## [Exercise]
Copy out the lines from the one containing "Task: Click the Werkzeug upgrade arrow icon" through the one containing "Looking at the screenshot, I should (465, 118).", inclusive, replacing "dropdown" with "picker" and leaving everything else the same. Give only those lines.

## [Data provided]
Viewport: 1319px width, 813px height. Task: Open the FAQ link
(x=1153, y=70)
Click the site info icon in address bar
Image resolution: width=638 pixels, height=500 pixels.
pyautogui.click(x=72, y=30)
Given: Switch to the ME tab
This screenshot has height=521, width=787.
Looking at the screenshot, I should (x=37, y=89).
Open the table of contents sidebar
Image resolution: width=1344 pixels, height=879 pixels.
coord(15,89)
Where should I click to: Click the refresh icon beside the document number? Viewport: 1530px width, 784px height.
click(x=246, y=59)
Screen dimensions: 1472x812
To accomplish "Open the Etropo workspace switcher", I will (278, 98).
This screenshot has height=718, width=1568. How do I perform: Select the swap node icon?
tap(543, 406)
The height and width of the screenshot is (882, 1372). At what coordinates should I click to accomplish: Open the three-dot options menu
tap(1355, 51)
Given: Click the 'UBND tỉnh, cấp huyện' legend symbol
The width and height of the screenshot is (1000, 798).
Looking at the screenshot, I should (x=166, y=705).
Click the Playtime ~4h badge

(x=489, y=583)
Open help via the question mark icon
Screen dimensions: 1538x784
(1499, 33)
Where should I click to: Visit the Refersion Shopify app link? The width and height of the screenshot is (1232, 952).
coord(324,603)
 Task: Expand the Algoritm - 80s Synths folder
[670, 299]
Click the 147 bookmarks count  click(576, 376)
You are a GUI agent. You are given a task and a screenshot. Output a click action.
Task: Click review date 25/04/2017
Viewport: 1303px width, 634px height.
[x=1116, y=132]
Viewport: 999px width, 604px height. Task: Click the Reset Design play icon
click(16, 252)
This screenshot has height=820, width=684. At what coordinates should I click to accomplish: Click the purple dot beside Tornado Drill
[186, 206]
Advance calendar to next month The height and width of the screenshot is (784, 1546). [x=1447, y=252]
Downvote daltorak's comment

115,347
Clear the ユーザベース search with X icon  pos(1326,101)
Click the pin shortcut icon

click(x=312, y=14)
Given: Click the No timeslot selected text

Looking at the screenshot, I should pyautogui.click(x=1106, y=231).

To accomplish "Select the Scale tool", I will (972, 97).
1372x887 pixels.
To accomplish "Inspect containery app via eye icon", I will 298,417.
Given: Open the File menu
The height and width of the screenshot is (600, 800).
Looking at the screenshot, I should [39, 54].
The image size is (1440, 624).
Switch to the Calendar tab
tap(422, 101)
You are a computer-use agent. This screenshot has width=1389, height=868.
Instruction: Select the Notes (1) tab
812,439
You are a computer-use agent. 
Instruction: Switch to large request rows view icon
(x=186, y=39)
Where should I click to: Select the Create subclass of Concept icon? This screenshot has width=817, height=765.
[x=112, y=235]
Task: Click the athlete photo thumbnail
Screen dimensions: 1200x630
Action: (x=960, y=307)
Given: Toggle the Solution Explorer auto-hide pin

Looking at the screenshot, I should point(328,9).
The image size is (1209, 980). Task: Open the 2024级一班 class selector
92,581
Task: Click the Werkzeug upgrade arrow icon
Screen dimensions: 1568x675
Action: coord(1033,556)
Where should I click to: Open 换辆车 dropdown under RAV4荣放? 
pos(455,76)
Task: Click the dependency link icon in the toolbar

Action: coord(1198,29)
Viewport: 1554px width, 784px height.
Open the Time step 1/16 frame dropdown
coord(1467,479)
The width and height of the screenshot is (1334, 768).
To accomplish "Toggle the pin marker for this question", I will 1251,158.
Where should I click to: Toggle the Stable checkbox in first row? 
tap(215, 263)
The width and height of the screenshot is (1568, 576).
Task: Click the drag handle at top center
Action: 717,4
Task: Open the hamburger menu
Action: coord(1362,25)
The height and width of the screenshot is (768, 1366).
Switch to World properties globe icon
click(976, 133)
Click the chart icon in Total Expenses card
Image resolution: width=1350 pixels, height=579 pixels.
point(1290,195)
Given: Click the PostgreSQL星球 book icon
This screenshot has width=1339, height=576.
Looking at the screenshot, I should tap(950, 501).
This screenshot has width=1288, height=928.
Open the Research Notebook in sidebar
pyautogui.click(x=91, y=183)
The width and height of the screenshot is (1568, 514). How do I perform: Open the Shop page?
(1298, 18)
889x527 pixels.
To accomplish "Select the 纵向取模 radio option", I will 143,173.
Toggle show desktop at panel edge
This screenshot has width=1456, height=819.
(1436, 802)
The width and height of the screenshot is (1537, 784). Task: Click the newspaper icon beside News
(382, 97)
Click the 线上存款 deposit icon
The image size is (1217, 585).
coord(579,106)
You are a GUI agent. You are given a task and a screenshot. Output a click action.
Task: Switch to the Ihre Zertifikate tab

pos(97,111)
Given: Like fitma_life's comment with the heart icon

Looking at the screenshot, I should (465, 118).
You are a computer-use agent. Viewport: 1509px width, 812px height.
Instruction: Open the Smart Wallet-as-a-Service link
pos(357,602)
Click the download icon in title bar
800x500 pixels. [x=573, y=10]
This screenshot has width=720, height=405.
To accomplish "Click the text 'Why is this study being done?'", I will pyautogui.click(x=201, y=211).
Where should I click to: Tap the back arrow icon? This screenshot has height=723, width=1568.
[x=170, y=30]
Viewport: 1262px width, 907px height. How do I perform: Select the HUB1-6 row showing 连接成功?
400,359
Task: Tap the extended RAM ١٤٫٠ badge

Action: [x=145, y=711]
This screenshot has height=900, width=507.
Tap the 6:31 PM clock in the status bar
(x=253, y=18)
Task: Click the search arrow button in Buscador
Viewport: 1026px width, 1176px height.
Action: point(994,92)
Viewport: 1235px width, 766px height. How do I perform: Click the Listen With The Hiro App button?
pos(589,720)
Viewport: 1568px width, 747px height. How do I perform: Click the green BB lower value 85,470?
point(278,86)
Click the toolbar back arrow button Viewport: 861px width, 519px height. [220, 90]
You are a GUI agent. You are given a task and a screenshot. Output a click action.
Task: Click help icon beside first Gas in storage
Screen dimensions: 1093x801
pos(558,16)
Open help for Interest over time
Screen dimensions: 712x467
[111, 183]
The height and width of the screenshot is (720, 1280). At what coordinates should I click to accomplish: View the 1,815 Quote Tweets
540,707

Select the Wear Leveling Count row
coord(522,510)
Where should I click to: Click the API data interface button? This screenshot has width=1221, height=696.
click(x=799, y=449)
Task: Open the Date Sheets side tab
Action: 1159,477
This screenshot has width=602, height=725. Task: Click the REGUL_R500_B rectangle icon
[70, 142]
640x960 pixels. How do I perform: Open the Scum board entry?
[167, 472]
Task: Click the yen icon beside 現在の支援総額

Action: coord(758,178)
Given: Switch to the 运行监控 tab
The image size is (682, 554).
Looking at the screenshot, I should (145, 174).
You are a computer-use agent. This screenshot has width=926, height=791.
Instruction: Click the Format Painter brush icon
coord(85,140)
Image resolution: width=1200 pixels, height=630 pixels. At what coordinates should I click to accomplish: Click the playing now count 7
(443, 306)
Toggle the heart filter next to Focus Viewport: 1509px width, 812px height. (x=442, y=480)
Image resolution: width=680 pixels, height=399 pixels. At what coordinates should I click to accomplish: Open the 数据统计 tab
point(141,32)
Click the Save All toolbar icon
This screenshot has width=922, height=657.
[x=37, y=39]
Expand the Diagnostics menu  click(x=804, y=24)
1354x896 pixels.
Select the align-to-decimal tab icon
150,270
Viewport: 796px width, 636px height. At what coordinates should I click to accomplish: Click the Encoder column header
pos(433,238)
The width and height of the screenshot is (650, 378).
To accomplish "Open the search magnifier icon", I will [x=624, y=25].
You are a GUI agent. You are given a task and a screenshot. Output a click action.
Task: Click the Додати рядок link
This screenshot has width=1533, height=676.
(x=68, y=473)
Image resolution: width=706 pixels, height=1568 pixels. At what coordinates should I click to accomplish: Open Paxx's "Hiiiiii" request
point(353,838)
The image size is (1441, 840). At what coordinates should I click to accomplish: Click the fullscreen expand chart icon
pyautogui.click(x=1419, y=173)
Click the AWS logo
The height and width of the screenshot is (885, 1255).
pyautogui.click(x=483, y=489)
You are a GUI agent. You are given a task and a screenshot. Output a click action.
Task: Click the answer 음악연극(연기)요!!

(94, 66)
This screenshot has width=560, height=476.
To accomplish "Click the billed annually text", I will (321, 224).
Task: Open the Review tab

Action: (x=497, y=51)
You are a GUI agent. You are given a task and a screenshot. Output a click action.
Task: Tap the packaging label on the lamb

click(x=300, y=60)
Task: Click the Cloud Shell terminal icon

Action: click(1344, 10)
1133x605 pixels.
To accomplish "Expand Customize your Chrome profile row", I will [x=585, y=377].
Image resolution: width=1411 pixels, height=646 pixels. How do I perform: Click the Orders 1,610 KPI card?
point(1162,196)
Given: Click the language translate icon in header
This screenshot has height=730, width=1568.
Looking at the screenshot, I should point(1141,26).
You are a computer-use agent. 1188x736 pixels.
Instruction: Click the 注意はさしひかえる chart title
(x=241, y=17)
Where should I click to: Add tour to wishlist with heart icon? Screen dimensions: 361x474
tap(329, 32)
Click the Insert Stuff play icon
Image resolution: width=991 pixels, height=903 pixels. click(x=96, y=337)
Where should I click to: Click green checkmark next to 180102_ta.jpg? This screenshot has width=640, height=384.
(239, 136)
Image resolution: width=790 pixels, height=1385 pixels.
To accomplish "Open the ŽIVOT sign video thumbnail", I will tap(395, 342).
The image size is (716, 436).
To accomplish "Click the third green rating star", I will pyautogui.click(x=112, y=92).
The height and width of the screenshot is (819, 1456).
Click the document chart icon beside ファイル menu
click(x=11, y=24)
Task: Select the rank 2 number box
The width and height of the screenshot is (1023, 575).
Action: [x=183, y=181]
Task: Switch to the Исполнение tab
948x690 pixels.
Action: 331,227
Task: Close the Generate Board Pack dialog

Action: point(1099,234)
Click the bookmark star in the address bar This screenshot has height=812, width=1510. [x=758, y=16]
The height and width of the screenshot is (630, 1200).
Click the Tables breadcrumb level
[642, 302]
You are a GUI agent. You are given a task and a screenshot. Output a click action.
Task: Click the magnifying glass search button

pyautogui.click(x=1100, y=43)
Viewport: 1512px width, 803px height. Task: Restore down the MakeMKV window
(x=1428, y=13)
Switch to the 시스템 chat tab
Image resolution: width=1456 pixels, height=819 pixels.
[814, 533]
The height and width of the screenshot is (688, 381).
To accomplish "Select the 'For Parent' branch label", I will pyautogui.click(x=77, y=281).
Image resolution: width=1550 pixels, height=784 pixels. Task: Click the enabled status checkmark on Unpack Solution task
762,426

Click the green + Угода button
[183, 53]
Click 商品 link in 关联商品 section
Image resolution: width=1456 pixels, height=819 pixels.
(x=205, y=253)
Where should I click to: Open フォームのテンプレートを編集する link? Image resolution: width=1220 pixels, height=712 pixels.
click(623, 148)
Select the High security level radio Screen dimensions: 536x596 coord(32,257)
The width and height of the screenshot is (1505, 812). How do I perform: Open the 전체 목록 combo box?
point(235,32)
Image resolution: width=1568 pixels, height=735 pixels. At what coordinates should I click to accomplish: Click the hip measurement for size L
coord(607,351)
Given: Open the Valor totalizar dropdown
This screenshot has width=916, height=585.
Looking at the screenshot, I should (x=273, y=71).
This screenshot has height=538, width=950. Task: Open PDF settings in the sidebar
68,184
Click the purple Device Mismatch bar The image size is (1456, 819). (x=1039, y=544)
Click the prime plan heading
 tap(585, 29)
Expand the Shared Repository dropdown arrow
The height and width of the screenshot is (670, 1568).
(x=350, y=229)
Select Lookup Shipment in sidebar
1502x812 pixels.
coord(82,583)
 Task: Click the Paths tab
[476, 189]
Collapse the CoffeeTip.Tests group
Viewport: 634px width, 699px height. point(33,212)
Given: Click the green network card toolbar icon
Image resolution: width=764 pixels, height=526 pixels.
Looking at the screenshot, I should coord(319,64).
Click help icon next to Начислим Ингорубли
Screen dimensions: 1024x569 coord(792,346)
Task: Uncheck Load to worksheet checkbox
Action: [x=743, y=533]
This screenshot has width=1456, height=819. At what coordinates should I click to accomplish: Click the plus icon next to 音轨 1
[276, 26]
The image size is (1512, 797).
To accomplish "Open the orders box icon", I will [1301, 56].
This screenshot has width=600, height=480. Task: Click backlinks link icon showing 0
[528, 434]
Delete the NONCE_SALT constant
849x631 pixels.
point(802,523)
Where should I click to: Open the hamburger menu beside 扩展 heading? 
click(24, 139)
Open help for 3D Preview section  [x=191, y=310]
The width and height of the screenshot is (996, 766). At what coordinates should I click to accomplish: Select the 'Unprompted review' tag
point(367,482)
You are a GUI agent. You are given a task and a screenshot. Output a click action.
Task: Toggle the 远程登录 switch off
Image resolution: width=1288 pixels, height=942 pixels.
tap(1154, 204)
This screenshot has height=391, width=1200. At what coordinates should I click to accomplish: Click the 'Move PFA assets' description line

## [Full response]
Task: Click the Werkzeug upgrade arrow icon
Screen dimensions: 1568x675
Action: coord(1033,556)
Where should I click to: Open 换辆车 picker under RAV4荣放? 
pos(455,76)
Task: Click the dependency link icon in the toolbar

Action: coord(1198,29)
Viewport: 1554px width, 784px height.
Open the Time step 1/16 frame picker
coord(1467,479)
The width and height of the screenshot is (1334, 768).
To accomplish "Toggle the pin marker for this question", I will 1251,158.
Where should I click to: Toggle the Stable checkbox in first row? 
tap(215, 263)
The width and height of the screenshot is (1568, 576).
Task: Click the drag handle at top center
Action: 717,4
Task: Open the hamburger menu
Action: coord(1362,25)
The height and width of the screenshot is (768, 1366).
Switch to World properties globe icon
click(976, 133)
Click the chart icon in Total Expenses card
Image resolution: width=1350 pixels, height=579 pixels.
point(1290,195)
Given: Click the PostgreSQL星球 book icon
This screenshot has width=1339, height=576.
Looking at the screenshot, I should tap(950, 501).
This screenshot has width=1288, height=928.
Open the Research Notebook in sidebar
pyautogui.click(x=91, y=183)
The width and height of the screenshot is (1568, 514). How do I perform: Open the Shop page?
(1298, 18)
889x527 pixels.
To accomplish "Select the 纵向取模 radio option", I will 143,173.
Toggle show desktop at panel edge
This screenshot has width=1456, height=819.
(1436, 802)
The width and height of the screenshot is (1537, 784). Task: Click the newspaper icon beside News
(382, 97)
Click the 线上存款 deposit icon
The image size is (1217, 585).
coord(579,106)
You are a GUI agent. You are given a task and a screenshot. Output a click action.
Task: Switch to the Ihre Zertifikate tab

pos(97,111)
Given: Like fitma_life's comment with the heart icon

Looking at the screenshot, I should (465, 118).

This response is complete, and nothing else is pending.